Actavis, Inc., one of the world's largest generics prescription drug manufacturers, has confirmed that the United States District Court for the District of New Jersey has granted a motion by AstraZeneca seeking a temporary restraining order (TRO) to prevent Actavis from further distribution of its generic version of AstraZeneca's Pulmicort Respules (budesonide inhalation suspension) 0.25, 0.5 mg products. Actavis' sales of generic Pulmicort Respules have been enjoined until April 12, 2013 to permit AstraZeneca an opportunity to seek injunctive relief with the US Court of Appeals for the Federal Circuit.

The District Court ruling followed the April 1, 2013 launch of Actavis' product after the District Court found that Actavis' 0.25, 0.5  and 1 mg generic version of Pulmicort Respules did not infringe United States Patent No. 7,524,834 (the '834 Patent) and that United States Patent No. 6,598,603 (the '603 Patent) was invalid.

Pulmicort Respules is a maintenance medicine used to control and prevent asthma symptoms in children ages 12 months to 8 years.
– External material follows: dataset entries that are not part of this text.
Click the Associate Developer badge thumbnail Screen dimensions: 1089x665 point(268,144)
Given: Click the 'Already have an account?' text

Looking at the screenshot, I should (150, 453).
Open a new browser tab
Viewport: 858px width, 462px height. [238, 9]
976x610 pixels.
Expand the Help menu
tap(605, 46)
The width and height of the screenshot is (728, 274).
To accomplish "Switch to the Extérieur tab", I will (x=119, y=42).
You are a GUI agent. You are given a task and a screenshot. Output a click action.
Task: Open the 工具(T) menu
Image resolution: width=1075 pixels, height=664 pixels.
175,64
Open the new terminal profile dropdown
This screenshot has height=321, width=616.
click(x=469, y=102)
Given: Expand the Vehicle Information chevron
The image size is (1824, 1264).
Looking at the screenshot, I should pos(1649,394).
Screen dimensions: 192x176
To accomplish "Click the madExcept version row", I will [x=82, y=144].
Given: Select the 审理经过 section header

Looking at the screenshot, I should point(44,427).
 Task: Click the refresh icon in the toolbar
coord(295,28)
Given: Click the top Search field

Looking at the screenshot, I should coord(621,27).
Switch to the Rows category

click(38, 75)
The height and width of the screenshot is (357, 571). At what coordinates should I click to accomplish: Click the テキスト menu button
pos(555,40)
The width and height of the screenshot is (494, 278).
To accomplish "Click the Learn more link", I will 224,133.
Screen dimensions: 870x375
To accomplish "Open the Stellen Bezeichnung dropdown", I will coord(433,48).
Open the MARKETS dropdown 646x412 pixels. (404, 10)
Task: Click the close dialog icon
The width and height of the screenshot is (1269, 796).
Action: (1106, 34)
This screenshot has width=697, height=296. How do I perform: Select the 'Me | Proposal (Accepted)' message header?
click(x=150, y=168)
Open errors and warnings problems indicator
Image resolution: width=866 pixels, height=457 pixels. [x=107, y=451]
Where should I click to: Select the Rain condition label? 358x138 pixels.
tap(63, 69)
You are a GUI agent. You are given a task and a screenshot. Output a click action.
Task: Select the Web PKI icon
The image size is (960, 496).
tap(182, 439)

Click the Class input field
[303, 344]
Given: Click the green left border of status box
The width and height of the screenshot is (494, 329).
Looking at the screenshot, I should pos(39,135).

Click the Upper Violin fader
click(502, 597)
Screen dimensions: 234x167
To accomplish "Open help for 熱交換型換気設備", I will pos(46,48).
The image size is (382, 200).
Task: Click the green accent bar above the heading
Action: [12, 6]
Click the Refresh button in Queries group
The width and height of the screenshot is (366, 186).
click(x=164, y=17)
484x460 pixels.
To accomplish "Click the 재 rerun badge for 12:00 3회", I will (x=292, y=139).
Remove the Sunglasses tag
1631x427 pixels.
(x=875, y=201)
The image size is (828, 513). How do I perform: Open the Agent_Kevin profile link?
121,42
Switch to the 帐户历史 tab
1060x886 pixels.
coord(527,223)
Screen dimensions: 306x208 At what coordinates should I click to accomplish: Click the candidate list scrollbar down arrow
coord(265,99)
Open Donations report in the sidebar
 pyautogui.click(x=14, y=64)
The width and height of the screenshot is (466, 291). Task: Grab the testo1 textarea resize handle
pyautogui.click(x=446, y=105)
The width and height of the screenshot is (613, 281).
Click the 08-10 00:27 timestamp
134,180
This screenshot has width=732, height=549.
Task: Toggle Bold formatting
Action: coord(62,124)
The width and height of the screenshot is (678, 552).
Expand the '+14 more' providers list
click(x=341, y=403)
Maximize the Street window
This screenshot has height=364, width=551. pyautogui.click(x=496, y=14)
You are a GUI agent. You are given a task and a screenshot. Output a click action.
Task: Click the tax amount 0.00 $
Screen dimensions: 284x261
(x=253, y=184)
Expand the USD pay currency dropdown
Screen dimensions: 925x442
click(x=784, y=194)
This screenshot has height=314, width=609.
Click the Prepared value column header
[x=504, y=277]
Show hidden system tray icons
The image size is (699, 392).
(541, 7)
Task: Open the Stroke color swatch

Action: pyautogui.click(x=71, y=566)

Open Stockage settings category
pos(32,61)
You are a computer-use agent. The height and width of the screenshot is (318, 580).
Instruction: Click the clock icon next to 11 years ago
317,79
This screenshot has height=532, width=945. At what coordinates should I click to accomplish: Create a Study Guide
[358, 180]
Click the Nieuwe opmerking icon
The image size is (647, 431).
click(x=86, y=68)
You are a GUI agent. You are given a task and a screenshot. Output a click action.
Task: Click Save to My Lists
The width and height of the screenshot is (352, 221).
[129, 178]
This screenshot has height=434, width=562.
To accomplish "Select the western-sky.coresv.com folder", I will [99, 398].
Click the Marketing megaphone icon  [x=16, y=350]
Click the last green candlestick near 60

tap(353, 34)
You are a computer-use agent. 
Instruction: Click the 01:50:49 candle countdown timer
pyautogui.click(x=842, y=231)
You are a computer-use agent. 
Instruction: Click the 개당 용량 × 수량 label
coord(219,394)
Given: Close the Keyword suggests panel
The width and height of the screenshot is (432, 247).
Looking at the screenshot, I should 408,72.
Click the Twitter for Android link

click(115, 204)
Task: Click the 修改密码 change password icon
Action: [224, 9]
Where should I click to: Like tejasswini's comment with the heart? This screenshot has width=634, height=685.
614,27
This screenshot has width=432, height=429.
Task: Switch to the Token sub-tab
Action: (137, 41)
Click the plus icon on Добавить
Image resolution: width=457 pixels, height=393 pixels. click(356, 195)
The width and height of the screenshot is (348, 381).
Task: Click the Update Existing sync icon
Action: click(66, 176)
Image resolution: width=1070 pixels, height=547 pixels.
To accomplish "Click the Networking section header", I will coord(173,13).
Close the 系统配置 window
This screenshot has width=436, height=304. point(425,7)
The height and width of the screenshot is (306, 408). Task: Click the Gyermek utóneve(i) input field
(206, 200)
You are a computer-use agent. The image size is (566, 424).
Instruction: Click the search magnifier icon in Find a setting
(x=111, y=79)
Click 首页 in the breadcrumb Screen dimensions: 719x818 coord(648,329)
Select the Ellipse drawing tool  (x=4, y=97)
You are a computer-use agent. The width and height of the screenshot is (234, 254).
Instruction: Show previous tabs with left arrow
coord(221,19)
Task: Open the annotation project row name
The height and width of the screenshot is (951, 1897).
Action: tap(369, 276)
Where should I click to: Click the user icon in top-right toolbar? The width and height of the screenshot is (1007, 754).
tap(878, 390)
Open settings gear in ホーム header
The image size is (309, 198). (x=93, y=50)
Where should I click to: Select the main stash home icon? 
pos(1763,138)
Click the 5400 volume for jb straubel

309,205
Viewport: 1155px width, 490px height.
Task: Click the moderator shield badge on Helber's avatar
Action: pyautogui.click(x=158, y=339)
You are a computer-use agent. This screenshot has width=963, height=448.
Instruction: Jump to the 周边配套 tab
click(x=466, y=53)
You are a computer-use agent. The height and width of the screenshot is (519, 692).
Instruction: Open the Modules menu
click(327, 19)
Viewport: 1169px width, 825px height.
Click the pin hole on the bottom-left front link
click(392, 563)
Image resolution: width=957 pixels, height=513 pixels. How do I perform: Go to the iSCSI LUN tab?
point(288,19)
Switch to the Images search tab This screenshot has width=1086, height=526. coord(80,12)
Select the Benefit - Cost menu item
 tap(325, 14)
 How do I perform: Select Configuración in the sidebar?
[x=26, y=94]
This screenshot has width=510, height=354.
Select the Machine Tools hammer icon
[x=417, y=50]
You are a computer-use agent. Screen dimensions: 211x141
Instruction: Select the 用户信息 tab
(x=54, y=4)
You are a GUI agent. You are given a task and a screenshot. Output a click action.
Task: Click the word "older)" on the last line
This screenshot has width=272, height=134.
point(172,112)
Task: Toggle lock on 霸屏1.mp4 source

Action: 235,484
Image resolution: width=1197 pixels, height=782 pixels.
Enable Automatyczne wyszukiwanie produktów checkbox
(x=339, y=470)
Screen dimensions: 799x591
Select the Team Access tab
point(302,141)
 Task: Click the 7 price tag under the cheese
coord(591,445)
For the 12 months ended January 31, 2013, total US brand and generic sales of Pulmicort Respules were approximately $1.2 billion.

Actavis, Inc. is the world's third-largest generics prescription drug manufacturer and a global, integrated specialty pharmaceutical company focused on developing, manufacturing and distributing generic, brand and biosimilar products.